Pound became a great influence on Williams’s writing and, in 1913, arranged for the London publication of Williams’s second collection, The Tempers. Returning to Rutherford, where Williams sustained a medical practice throughout his life, he began publishing in small magazines and embarked on a prolific career as a poet, novelist, essayist, and playwright.
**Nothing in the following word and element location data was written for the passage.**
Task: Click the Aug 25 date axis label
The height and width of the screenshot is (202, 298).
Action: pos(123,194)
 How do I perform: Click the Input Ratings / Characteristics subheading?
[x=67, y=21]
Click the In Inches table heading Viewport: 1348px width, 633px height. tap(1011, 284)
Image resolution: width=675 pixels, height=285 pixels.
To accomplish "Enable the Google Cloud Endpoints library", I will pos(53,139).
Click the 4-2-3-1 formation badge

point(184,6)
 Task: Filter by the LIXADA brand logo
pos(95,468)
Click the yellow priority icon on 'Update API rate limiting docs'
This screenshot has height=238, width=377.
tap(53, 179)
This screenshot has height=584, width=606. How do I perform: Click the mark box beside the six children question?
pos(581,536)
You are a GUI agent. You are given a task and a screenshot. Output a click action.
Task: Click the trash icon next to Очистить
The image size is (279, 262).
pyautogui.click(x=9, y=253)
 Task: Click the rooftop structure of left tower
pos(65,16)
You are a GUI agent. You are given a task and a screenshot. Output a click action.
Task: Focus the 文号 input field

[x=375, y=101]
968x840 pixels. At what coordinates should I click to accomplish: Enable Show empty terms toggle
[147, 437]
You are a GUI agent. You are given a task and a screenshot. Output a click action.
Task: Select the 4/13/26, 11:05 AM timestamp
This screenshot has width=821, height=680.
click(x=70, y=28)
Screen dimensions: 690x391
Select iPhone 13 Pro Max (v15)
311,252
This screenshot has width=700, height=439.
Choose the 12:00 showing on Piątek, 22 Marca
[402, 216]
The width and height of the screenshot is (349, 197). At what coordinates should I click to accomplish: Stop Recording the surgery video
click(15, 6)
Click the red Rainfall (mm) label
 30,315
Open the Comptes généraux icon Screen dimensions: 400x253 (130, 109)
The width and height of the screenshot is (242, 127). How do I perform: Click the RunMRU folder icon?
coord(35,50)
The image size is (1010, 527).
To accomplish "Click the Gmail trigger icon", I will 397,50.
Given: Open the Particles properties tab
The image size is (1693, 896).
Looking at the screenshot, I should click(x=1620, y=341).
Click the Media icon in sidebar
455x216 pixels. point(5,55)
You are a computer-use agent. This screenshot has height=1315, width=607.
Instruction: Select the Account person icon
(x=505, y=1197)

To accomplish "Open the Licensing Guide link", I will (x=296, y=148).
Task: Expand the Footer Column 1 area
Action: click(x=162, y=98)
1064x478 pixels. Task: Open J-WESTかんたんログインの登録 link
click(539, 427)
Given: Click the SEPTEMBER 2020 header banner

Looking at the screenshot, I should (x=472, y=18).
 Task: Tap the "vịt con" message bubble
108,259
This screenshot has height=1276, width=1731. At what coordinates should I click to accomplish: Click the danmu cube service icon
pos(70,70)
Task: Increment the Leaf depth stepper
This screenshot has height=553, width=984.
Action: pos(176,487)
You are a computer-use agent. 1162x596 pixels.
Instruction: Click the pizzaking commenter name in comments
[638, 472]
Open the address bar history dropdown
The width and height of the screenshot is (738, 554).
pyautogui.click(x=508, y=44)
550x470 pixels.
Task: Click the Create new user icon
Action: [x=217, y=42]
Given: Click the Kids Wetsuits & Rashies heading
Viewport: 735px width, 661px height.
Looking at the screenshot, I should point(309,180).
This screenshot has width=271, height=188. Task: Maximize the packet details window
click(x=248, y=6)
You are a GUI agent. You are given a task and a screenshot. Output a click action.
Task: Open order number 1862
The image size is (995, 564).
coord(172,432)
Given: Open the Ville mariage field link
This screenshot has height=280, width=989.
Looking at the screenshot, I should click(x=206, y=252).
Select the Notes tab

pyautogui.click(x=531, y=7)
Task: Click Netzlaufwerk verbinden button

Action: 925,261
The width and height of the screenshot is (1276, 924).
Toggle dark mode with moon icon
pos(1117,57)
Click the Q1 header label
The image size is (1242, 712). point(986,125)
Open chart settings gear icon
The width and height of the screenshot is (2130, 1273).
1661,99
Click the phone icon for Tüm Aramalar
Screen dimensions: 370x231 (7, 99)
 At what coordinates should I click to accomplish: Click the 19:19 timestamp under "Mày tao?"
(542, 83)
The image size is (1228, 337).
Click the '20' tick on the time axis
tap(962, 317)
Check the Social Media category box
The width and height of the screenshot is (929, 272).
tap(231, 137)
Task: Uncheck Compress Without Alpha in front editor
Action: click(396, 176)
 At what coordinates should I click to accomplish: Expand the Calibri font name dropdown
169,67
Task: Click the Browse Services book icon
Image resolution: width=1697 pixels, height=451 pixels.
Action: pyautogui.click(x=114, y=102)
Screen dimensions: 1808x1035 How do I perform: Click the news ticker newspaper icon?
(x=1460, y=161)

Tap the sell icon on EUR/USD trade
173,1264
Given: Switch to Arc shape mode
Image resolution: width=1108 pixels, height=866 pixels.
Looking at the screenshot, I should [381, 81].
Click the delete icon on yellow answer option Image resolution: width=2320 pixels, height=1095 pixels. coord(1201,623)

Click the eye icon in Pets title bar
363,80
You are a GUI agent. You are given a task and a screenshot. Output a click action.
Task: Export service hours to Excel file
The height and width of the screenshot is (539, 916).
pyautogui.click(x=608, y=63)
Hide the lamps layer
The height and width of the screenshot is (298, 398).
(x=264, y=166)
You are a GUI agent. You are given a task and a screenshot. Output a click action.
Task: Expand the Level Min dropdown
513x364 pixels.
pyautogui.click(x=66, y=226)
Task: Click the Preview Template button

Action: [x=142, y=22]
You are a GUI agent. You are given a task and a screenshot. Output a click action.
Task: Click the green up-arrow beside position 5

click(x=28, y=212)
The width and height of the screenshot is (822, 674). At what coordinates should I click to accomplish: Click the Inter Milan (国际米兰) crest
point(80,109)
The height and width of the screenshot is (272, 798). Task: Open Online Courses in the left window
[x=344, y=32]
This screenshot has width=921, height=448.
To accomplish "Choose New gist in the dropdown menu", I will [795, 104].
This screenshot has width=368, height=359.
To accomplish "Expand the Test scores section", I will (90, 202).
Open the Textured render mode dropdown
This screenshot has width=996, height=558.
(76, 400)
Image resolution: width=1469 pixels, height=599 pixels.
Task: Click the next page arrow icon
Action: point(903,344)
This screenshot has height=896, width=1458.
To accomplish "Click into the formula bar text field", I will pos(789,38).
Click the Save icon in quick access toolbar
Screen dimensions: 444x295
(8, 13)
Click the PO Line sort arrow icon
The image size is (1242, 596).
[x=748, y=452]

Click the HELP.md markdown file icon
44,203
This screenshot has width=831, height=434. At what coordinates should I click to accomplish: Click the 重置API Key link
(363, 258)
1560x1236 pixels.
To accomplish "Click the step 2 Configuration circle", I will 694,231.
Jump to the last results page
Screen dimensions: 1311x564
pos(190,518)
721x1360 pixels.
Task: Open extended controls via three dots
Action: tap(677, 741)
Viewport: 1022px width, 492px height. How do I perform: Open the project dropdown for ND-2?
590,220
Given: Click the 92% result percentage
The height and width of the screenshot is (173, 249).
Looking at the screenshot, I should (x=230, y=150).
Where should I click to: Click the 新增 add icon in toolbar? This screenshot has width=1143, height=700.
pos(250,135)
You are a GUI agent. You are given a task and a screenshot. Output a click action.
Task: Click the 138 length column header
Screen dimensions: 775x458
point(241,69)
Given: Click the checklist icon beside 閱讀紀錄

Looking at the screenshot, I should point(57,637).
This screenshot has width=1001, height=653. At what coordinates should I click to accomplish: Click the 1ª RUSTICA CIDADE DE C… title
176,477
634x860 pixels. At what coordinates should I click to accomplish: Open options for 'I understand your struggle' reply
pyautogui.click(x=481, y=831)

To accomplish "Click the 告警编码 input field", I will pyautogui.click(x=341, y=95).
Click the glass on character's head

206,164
Following Pound, Williams was one of the principal poets of the Imagist movement; though, as time went on, he began to increasingly disagree with the values put forth in the work of Pound and especially T. S. Eliot, both of whom, he felt, were too attached to European culture and traditions. Continuing to experiment with new techniques of meter and lineation, Williams sought to invent an entirely fresh—and singularly American—poetic form, whose subject matter was centered on the everyday circumstances of life and the lives of common people.
Williams’s influence as a poet spread slowly during the 1920s and 1930s, overshadowed, he felt, by the immense popularity of Eliot’s “The Waste Land.” His work received increasing attention in the 1950s and 1960s as younger poets, including Allen Ginsberg and the Beats, were impressed by the accessibility of his language and his openness as a mentor. His major works include Imaginations (New Directions, 1970); the five-volume epic Paterson, first published by New Directions in 1963 and rereleased in 1992; and Pictures from Brueghel and Other Poems (New Directions, 1962), which was awarded the Pulitzer Prize.
Williams’s health began to decline after a heart attack in 1948 and a series of strokes, but he continued writing up until his death in New Jersey on March 4, 1963.